Volcanic eruptions generate a complex and often overwhelming soundscape, ranging from whispers humans cannot hear to blasts that shatter windows hundreds of miles away. These sounds are acoustic signals that scientists interpret to understand processes occurring deep within the volcano’s plumbing system. These audible and inaudible pressure waves indicate the eruption’s style, intensity, and potential hazards. Listening provides direct insight into the physics of magma and gas movement that visual monitoring alone cannot capture.
The Physical Mechanisms Generating Volcanic Noise
The source of nearly all volcanic sound is the energy released when gas separates from magma. As molten rock, or magma, rises toward the surface, pressure decreases, causing dissolved gases like water vapor and carbon dioxide to rapidly expand and form bubbles. When these bubbles burst and the gas escapes through the volcanic vent, the sudden release of pressure creates powerful sound waves. This degassing process generates a continuous, low-frequency roar.
The speed at which gas escapes through the vent conduit affects the quality of the sound. High-velocity gas jets create a turbulent, loud acoustic signal that, when accelerated into the range of human hearing, closely resembles the frequency distribution of a large commercial airliner.
Acoustic energy also comes from mechanical stresses placed on the surrounding rock structure. The movement of magma and pressurized fluids causes the solid rock to crack, fracture, and move, producing sounds associated with seismic tremors. These events occur deeper within the volcano as magma forces its way toward the surface, physically breaking the crust.
Audible Sounds of Different Eruption Types
The sounds a volcano makes are directly tied to its eruption style, differentiating quiet effusive flows from explosive events. Effusive eruptions, characterized by the calm outpouring of low-viscosity lava, produce less violent, persistent sounds. These include rumbling noises from the sustained release of gas and the distinct sounds of the lava itself.

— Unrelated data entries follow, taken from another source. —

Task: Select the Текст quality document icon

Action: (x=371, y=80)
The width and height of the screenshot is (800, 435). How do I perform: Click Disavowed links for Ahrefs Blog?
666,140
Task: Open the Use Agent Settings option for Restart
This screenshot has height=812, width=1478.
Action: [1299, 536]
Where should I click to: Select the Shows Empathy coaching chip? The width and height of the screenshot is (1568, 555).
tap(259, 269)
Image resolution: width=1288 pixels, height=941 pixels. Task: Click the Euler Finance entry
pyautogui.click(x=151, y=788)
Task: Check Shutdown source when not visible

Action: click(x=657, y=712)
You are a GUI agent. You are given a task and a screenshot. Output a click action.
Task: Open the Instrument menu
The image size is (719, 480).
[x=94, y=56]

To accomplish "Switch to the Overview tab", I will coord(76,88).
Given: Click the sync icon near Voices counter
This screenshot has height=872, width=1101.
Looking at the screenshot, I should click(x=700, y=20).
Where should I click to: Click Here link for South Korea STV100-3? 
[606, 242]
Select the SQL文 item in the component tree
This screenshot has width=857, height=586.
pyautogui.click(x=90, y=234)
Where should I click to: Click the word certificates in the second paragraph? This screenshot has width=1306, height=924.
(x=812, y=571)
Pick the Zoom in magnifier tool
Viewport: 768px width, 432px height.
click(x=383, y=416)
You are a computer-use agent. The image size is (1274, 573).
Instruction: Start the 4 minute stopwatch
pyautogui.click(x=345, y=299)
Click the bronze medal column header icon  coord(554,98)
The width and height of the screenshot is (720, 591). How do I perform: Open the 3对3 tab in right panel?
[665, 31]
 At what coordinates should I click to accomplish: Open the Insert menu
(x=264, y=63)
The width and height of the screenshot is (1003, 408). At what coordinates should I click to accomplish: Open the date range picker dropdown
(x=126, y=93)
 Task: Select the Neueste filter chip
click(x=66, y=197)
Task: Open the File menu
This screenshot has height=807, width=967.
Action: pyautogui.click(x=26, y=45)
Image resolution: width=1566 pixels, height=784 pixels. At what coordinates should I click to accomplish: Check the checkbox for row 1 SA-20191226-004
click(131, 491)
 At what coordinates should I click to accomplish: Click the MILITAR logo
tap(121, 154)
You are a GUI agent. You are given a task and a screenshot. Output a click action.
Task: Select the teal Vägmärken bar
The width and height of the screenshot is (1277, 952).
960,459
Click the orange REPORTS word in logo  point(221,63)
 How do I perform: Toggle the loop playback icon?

As the surface of a lava flow cools and hardens into a crust, the underlying molten rock continues to move. This movement causes the fragile surface to crack and fracture, generating a continuous sound described as crackling, hissing, or similar to breaking glass. These quieter sounds, combined with the deep, steady roar of degassing, create a localized soundscape.
Explosive eruptions generate the loudest acoustic signals known in nature, often heard thousands of miles away. These eruptions are caused by the violent, instantaneous expansion of gas-rich magma, creating impulsive, broad-frequency blasts. The sound is often described as a deafening boom, a concussive blast, or sharp artillery fire.
The 1883 eruption of Krakatoa produced an explosion considered the loudest sound ever recorded, heard over 4,800 kilometers away. The sound waves were so intense that they ruptured the eardrums of sailors on nearby ships, and the atmospheric shockwave traveled around the globe multiple times.
Phreatic eruptions occur when superheated water flashes to steam, producing a sudden, sharp explosion rather than a steady roar. This event lacks fresh magma, deriving its explosive power from the rapid expansion of water contacting a deep heat source. The resulting steam-driven burst is a singular crack as the confining pressure is overcome.
Infrasound and Seismic Monitoring
The majority of the acoustic energy released by a volcano is inaudible to human ears. This low-frequency sound, known as infrasound, consists of pressure waves below 20 Hertz. Infrasound is generated by nearly all volcanic activity, particularly by large explosions and the continuous turbulence of gas jets.
Scientists use specialized microphones, often deployed in arrays, to detect and analyze these waves. Because infrasound is not affected by cloud cover and can travel thousands of miles with little energy loss, it is a tool for monitoring remote volcanoes. Analyzing these signals allows researchers to detect, locate, and characterize an eruption, providing real-time data on the volume of gas being released.
Infrasound monitoring is often combined with seismic monitoring, which measures ground vibrations (seismic waves) rather than air pressure waves. Volcanic tremor, a sustained seismic signal, is related to the subterranean movement of magma and fluids. Combining atmospheric pressure data from infrasound with ground motion data from seismometers provides a comprehensive picture of the volcano’s internal and external dynamics.